§ DATA FOR PROCESSING:
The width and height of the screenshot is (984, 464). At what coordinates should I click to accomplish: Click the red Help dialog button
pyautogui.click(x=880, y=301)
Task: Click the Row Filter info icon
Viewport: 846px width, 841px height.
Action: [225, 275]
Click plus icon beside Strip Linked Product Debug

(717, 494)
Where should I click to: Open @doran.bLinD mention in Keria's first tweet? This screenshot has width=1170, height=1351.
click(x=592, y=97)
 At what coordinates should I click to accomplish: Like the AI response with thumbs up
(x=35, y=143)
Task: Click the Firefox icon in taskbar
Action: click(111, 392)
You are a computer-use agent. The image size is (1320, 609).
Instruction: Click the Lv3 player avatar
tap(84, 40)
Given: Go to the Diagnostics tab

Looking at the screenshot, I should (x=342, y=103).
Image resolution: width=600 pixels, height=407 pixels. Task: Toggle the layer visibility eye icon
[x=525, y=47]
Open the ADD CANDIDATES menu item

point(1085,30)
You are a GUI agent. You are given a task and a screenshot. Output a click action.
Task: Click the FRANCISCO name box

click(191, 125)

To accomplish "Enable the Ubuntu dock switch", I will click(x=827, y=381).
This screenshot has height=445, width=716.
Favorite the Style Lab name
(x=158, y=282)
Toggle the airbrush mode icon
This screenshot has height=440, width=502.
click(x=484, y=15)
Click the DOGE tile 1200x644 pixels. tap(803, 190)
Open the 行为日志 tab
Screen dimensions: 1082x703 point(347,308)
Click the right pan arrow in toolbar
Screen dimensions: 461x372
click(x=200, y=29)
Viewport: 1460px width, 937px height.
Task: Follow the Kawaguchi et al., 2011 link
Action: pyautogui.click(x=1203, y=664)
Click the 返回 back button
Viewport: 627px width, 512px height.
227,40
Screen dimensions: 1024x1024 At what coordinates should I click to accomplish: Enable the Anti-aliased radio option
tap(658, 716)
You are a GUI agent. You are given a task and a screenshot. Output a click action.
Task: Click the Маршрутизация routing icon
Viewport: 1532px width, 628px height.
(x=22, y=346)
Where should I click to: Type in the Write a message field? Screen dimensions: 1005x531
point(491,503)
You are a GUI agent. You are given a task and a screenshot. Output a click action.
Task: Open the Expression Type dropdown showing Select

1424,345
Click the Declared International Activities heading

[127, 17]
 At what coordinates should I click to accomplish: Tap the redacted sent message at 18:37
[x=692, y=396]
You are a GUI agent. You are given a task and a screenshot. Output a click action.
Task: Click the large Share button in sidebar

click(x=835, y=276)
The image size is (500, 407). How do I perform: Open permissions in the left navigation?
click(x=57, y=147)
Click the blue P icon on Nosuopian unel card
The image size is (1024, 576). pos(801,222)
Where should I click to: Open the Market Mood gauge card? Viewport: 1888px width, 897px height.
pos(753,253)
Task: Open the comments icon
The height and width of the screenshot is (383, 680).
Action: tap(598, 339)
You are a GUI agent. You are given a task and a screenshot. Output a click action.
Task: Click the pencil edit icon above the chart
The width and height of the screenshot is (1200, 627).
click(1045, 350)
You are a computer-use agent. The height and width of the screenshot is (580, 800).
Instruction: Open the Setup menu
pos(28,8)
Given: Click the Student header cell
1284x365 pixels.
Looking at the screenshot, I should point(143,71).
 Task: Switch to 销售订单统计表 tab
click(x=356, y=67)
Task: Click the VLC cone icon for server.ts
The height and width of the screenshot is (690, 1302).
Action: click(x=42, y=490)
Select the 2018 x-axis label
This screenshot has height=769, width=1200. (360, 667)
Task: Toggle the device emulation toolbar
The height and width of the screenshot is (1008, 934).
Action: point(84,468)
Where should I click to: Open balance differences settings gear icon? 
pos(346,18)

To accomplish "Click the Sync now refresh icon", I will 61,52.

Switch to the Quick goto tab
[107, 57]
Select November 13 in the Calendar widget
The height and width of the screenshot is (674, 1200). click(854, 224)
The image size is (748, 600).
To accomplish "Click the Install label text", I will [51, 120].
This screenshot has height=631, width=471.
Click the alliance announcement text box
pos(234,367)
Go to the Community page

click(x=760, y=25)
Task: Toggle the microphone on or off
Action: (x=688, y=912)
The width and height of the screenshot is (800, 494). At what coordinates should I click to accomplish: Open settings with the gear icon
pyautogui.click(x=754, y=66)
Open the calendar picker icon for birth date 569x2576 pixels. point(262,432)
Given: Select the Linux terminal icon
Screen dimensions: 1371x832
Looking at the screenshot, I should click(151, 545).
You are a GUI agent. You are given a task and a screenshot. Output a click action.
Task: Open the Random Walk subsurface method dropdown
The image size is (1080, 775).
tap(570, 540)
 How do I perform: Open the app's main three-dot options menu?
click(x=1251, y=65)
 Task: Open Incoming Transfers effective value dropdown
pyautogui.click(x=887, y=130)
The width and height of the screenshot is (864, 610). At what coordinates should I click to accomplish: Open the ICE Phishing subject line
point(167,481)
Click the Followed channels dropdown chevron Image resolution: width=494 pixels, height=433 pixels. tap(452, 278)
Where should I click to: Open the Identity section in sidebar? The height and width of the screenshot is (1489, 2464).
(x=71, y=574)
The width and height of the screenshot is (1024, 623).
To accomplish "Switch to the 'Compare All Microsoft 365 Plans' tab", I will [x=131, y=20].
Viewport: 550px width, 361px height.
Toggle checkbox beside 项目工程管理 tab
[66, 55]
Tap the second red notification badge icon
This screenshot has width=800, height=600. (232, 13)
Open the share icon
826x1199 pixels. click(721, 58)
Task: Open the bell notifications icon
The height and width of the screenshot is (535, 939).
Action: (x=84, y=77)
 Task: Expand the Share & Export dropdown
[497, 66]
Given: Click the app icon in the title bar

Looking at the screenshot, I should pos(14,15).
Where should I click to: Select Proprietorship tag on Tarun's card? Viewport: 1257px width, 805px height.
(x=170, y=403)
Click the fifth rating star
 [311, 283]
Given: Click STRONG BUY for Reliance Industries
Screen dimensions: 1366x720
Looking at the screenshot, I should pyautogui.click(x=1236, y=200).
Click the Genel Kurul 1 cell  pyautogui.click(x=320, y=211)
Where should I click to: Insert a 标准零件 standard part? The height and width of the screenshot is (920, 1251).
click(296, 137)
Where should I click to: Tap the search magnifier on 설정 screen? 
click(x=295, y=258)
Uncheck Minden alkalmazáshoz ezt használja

§ WHAT TO PRODUCE:
Output every entry again, exactly as given.

§ RESPONSE TO THIS EXERCISE:
The width and height of the screenshot is (984, 464). At what coordinates should I click to accomplish: Click the red Help dialog button
pyautogui.click(x=880, y=301)
Task: Click the Row Filter info icon
Viewport: 846px width, 841px height.
Action: [225, 275]
Click plus icon beside Strip Linked Product Debug

(717, 494)
Where should I click to: Open @doran.bLinD mention in Keria's first tweet? This screenshot has width=1170, height=1351.
click(x=592, y=97)
 At what coordinates should I click to accomplish: Like the AI response with thumbs up
(x=35, y=143)
Task: Click the Firefox icon in taskbar
Action: click(111, 392)
You are a computer-use agent. The image size is (1320, 609).
Instruction: Click the Lv3 player avatar
tap(84, 40)
Given: Go to the Diagnostics tab

Looking at the screenshot, I should (x=342, y=103).
Image resolution: width=600 pixels, height=407 pixels. Task: Toggle the layer visibility eye icon
[x=525, y=47]
Open the ADD CANDIDATES menu item

point(1085,30)
You are a GUI agent. You are given a task and a screenshot. Output a click action.
Task: Click the FRANCISCO name box

click(191, 125)

To accomplish "Enable the Ubuntu dock switch", I will click(x=827, y=381).
This screenshot has height=445, width=716.
Favorite the Style Lab name
(x=158, y=282)
Toggle the airbrush mode icon
This screenshot has height=440, width=502.
click(x=484, y=15)
Click the DOGE tile 1200x644 pixels. tap(803, 190)
Open the 行为日志 tab
Screen dimensions: 1082x703 point(347,308)
Click the right pan arrow in toolbar
Screen dimensions: 461x372
click(x=200, y=29)
Viewport: 1460px width, 937px height.
Task: Follow the Kawaguchi et al., 2011 link
Action: pyautogui.click(x=1203, y=664)
Click the 返回 back button
Viewport: 627px width, 512px height.
227,40
Screen dimensions: 1024x1024 At what coordinates should I click to accomplish: Enable the Anti-aliased radio option
tap(658, 716)
You are a GUI agent. You are given a task and a screenshot. Output a click action.
Task: Click the Маршрутизация routing icon
Viewport: 1532px width, 628px height.
(x=22, y=346)
Where should I click to: Type in the Write a message field? Screen dimensions: 1005x531
point(491,503)
You are a GUI agent. You are given a task and a screenshot. Output a click action.
Task: Open the Expression Type dropdown showing Select

1424,345
Click the Declared International Activities heading

[127, 17]
 At what coordinates should I click to accomplish: Tap the redacted sent message at 18:37
[x=692, y=396]
You are a GUI agent. You are given a task and a screenshot. Output a click action.
Task: Click the large Share button in sidebar

click(x=835, y=276)
The image size is (500, 407). How do I perform: Open permissions in the left navigation?
click(x=57, y=147)
Click the blue P icon on Nosuopian unel card
The image size is (1024, 576). pos(801,222)
Where should I click to: Open the Market Mood gauge card? Viewport: 1888px width, 897px height.
pos(753,253)
Task: Open the comments icon
The height and width of the screenshot is (383, 680).
Action: tap(598, 339)
You are a GUI agent. You are given a task and a screenshot. Output a click action.
Task: Click the pencil edit icon above the chart
The width and height of the screenshot is (1200, 627).
click(1045, 350)
You are a computer-use agent. The height and width of the screenshot is (580, 800).
Instruction: Open the Setup menu
pos(28,8)
Given: Click the Student header cell
1284x365 pixels.
Looking at the screenshot, I should point(143,71).
 Task: Switch to 销售订单统计表 tab
click(x=356, y=67)
Task: Click the VLC cone icon for server.ts
The height and width of the screenshot is (690, 1302).
Action: click(x=42, y=490)
Select the 2018 x-axis label
This screenshot has height=769, width=1200. (360, 667)
Task: Toggle the device emulation toolbar
The height and width of the screenshot is (1008, 934).
Action: point(84,468)
Where should I click to: Open balance differences settings gear icon? 
pos(346,18)

To accomplish "Click the Sync now refresh icon", I will 61,52.

Switch to the Quick goto tab
[107, 57]
Select November 13 in the Calendar widget
The height and width of the screenshot is (674, 1200). click(854, 224)
The image size is (748, 600).
To accomplish "Click the Install label text", I will [51, 120].
This screenshot has height=631, width=471.
Click the alliance announcement text box
pos(234,367)
Go to the Community page

click(x=760, y=25)
Task: Toggle the microphone on or off
Action: (x=688, y=912)
The width and height of the screenshot is (800, 494). At what coordinates should I click to accomplish: Open settings with the gear icon
pyautogui.click(x=754, y=66)
Open the calendar picker icon for birth date 569x2576 pixels. point(262,432)
Given: Select the Linux terminal icon
Screen dimensions: 1371x832
Looking at the screenshot, I should click(151, 545).
You are a GUI agent. You are given a task and a screenshot. Output a click action.
Task: Open the Random Walk subsurface method dropdown
The image size is (1080, 775).
tap(570, 540)
 How do I perform: Open the app's main three-dot options menu?
click(x=1251, y=65)
 Task: Open Incoming Transfers effective value dropdown
pyautogui.click(x=887, y=130)
The width and height of the screenshot is (864, 610). At what coordinates should I click to accomplish: Open the ICE Phishing subject line
point(167,481)
Click the Followed channels dropdown chevron Image resolution: width=494 pixels, height=433 pixels. tap(452, 278)
Where should I click to: Open the Identity section in sidebar? The height and width of the screenshot is (1489, 2464).
(x=71, y=574)
The width and height of the screenshot is (1024, 623).
To accomplish "Switch to the 'Compare All Microsoft 365 Plans' tab", I will [x=131, y=20].
Viewport: 550px width, 361px height.
Toggle checkbox beside 项目工程管理 tab
[66, 55]
Tap the second red notification badge icon
This screenshot has width=800, height=600. (232, 13)
Open the share icon
826x1199 pixels. click(721, 58)
Task: Open the bell notifications icon
The height and width of the screenshot is (535, 939).
Action: (x=84, y=77)
 Task: Expand the Share & Export dropdown
[497, 66]
Given: Click the app icon in the title bar

Looking at the screenshot, I should pos(14,15).
Where should I click to: Select Proprietorship tag on Tarun's card? Viewport: 1257px width, 805px height.
(x=170, y=403)
Click the fifth rating star
 [311, 283]
Given: Click STRONG BUY for Reliance Industries
Screen dimensions: 1366x720
Looking at the screenshot, I should pyautogui.click(x=1236, y=200).
Click the Genel Kurul 1 cell  pyautogui.click(x=320, y=211)
Where should I click to: Insert a 标准零件 standard part? The height and width of the screenshot is (920, 1251).
click(296, 137)
Where should I click to: Tap the search magnifier on 설정 screen? 
click(x=295, y=258)
Uncheck Minden alkalmazáshoz ezt használja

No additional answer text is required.